I was appalled by what happened at a university last week. Students of Gujarat’s Kutch University surrounded one of their professors and blackened his face in the classroom. When the professor fell down, two students pulled him up even as a third student continued to smear his face with a black substance. This shocking incident didn’t stop here. Subsequently, the hapless teacher was made to sit on a chair and “final touches” were given to his blackened face.
The rowdy students were so arrogant that they then decided to parade the professor around the campus. Whenever the teacher slowed down, he was pushed from behind or dragged by students walking ahead of him. A few years ago, a similar video had emerged from Ujjain, Madhya Pradesh, in which a professor was beaten up so badly that he lost his life. Incidentally, both these brutal assaults were carried out by activists of the Akhil Bharatiya Vidyarthi Parishad (ABVP).

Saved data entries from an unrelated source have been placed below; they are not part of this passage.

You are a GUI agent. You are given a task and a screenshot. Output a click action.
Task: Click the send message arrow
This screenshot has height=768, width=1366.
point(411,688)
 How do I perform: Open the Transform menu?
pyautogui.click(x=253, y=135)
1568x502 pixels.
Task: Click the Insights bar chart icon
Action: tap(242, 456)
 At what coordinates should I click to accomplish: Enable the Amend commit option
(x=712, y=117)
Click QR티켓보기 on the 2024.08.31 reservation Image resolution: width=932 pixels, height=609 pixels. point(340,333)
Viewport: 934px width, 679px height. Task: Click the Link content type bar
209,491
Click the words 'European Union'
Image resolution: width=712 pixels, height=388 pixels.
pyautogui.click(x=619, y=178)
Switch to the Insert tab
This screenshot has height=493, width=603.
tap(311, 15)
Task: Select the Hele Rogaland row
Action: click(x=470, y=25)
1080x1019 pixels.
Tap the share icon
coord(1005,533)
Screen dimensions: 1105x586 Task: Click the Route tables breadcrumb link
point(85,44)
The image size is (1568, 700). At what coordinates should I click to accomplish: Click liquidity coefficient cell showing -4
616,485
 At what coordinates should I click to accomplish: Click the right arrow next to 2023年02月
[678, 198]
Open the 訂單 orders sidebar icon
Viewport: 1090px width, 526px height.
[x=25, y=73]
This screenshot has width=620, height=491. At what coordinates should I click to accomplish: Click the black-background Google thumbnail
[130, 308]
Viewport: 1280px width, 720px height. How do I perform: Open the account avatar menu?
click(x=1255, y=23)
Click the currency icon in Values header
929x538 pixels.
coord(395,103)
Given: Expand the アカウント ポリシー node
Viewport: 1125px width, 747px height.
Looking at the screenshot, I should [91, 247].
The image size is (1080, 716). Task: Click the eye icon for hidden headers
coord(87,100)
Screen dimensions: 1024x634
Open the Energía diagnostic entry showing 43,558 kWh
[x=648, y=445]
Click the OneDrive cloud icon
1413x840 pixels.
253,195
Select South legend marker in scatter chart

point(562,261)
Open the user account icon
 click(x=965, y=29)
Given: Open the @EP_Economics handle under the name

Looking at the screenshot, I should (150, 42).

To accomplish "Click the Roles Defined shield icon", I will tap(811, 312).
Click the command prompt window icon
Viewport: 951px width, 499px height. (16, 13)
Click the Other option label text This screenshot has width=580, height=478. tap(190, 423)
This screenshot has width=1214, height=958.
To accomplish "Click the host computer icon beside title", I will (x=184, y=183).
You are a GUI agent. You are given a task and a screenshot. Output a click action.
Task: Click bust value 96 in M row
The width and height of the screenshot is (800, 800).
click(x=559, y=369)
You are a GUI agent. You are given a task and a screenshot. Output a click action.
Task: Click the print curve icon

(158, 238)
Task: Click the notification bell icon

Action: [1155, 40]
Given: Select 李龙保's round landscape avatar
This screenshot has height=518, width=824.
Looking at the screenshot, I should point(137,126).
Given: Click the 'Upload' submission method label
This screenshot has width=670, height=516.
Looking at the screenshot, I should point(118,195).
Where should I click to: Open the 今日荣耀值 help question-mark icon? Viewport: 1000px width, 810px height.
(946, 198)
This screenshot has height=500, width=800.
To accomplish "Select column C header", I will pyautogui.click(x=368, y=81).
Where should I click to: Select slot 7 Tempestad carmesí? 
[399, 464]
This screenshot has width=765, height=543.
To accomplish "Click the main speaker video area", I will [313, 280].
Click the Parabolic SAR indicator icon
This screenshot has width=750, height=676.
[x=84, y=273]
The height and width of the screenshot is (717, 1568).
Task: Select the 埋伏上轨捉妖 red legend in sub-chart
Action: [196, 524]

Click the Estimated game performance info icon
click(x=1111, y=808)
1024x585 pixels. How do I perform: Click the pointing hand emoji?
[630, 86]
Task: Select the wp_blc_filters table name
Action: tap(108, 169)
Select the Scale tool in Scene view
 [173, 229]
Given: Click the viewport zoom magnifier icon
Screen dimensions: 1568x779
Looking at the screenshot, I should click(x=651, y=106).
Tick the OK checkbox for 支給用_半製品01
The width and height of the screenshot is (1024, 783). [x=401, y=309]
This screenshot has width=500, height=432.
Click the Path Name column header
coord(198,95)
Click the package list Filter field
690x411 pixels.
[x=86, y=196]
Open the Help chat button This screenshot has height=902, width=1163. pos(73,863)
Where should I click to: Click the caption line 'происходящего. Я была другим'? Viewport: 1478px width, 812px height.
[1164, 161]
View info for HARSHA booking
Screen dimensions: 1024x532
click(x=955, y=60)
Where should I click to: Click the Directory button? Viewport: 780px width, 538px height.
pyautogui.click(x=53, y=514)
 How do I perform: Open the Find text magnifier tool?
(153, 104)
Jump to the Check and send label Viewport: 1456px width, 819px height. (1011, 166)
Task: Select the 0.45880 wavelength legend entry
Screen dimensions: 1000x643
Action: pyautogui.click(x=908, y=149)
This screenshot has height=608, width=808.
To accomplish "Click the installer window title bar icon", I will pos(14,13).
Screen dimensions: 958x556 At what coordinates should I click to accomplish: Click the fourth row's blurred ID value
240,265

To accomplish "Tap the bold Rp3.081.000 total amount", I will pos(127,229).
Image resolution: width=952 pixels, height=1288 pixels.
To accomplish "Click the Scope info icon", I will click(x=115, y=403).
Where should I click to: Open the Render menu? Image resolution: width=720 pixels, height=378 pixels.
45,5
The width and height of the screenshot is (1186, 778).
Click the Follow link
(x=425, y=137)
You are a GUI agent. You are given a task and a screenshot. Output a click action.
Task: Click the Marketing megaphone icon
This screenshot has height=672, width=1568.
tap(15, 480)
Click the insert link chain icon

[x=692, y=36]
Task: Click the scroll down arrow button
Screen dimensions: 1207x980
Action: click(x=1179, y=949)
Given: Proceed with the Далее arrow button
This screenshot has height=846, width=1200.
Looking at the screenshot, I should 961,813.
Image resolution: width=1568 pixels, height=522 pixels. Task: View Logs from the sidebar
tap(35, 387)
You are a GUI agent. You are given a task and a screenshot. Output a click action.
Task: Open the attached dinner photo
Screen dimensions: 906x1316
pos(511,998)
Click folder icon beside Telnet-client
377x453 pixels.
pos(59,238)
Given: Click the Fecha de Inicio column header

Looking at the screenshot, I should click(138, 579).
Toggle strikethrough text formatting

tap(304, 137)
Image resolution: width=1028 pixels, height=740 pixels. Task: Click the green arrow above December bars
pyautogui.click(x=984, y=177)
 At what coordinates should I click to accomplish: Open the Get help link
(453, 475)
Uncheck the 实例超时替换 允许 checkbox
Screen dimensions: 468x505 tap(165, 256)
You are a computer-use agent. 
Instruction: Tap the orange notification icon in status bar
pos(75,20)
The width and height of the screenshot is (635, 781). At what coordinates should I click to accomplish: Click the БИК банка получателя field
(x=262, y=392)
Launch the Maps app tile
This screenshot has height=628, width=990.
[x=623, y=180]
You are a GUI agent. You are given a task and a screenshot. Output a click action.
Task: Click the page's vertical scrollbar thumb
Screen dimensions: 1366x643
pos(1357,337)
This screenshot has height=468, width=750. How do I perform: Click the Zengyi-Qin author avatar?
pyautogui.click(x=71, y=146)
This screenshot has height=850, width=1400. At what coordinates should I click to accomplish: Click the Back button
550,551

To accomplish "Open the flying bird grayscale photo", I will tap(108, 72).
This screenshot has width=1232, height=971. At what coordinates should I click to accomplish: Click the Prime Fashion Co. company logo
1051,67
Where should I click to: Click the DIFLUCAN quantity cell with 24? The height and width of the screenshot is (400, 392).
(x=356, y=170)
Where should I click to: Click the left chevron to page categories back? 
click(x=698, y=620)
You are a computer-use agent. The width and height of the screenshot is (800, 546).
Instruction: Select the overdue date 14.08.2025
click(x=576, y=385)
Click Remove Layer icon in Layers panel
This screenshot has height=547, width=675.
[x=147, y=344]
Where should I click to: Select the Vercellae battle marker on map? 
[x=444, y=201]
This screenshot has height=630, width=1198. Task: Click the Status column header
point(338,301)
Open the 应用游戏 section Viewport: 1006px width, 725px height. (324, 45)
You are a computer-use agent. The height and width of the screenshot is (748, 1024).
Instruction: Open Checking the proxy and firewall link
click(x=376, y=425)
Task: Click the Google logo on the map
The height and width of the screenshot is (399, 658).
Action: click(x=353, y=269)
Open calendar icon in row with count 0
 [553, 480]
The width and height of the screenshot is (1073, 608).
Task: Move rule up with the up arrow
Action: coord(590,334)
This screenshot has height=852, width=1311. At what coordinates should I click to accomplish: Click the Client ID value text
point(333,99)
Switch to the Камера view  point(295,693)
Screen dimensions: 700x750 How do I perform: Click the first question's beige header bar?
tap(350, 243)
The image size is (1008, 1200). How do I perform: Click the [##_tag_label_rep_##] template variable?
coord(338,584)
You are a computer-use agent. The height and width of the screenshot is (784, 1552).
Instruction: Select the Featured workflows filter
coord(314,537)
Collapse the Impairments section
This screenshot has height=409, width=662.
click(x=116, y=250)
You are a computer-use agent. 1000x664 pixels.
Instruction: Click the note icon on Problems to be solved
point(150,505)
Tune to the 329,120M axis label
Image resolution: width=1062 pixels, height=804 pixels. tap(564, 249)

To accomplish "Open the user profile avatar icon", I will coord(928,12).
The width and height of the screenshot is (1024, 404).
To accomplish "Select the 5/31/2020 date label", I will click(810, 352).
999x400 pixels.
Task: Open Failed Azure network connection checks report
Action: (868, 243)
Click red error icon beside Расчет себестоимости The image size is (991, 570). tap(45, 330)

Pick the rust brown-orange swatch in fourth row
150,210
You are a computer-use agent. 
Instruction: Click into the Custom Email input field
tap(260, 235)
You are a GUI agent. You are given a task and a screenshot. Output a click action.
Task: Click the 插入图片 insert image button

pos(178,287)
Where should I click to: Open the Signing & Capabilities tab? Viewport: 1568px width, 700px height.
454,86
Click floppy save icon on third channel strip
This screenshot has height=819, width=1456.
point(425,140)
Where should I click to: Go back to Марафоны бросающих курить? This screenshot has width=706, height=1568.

This should not make you assume that ABVP members are the only culprits. You may recall the farce that was enacted on the Jawaharlal Nehru University campus two years ago. Students were raising provocative slogans propagating freedom for Kashmir and the disintegration of the Indian union into pieces. Allahabad University, too, witnessed a similarly shameful incident on 5 June. When, in accordance with the orders of the high court, the process of vacating the hostels began, all hell broke loose. A cycle of bombings, violence and setting things afire, was used to intimidate people. Even last year, this university had become infamous for a spate of violent incidents. The student elections here were won by a socialist students union.
The quagmire of dirty party politics had earlier vitiated our political discourse. Now it is the turn of temples of learning.
Let us return to Kutch. The plight of the professor had brought back visions of an incident that was buried in the cache of my childhood memories. I was a student of Class II or III at that time. My family and I were visiting a renowned temple where goats are sacrificed. I saw a man dragging a young goat towards the temple. The goat had been bathed, dressed and caparisoned with a shiny red and golden cloth and adorned an eye-catching tilak on its forehead. I asked my father: “The goat should be happy that it has been decorated. Why is it resisting going towards the temple?” “The goat realises it is being taken there to be sacrificed. No wonder it is dragging its feet,” explained my father.
The professor in Kutch was caught in a similar situation. The question is: Since when did our teachers turn into sacrificial lambs? They have been revered by everybody, since times immemorial.
In fact, the lack of a clear-cut educational policy after independence resulted in our educational institutions becoming victims of apathy. There was a time when Allahabad University was known as the Oxford of the East. Banaras Hindu University and Visva-Bharati University at Santiniketan were compared with gurukuls. Delhi University was renowned for its classicism and Jawaharlal Nehru University for its progressive values. Pune’s Ferguson and Uttar Pradesh’s Agra College were also rated highly. While teaching here, scholars such as Anant Sadashiv Altekar and Manohar Ray never felt they were second to anybody. The commercialization of education has given us a generation of semi-literate lecturers and rudderless youngsters instead of well-trained experts. The incidents from Ujjain to Kutch are burning examples of this.
Multinational corporations eager to expand their footprint in India often complain that they don’t get good managers. The youngsters complain they don’t get jobs in the first place. Only quality education can bridge this gap between demand and supply. Unfortunately, that is missing in our country. The posts for teachers in our educational institutes are lying vacant. Even if education is being imparted in certain courses, the courses are being run on an ad-hoc basis. Are you surprised when underpaid lecturers—whose job contracts are renewed on an annual basis—sow the seeds of frustration rather than good values in their students?
I urge the members of our Parliament which is disrupted on a day-to-day and session-by-session basis on trivial pretexts, to make sure that they discuss this issue at least once. It is a question of future generations. We cannot keep behaving irresponsibly towards them for too long.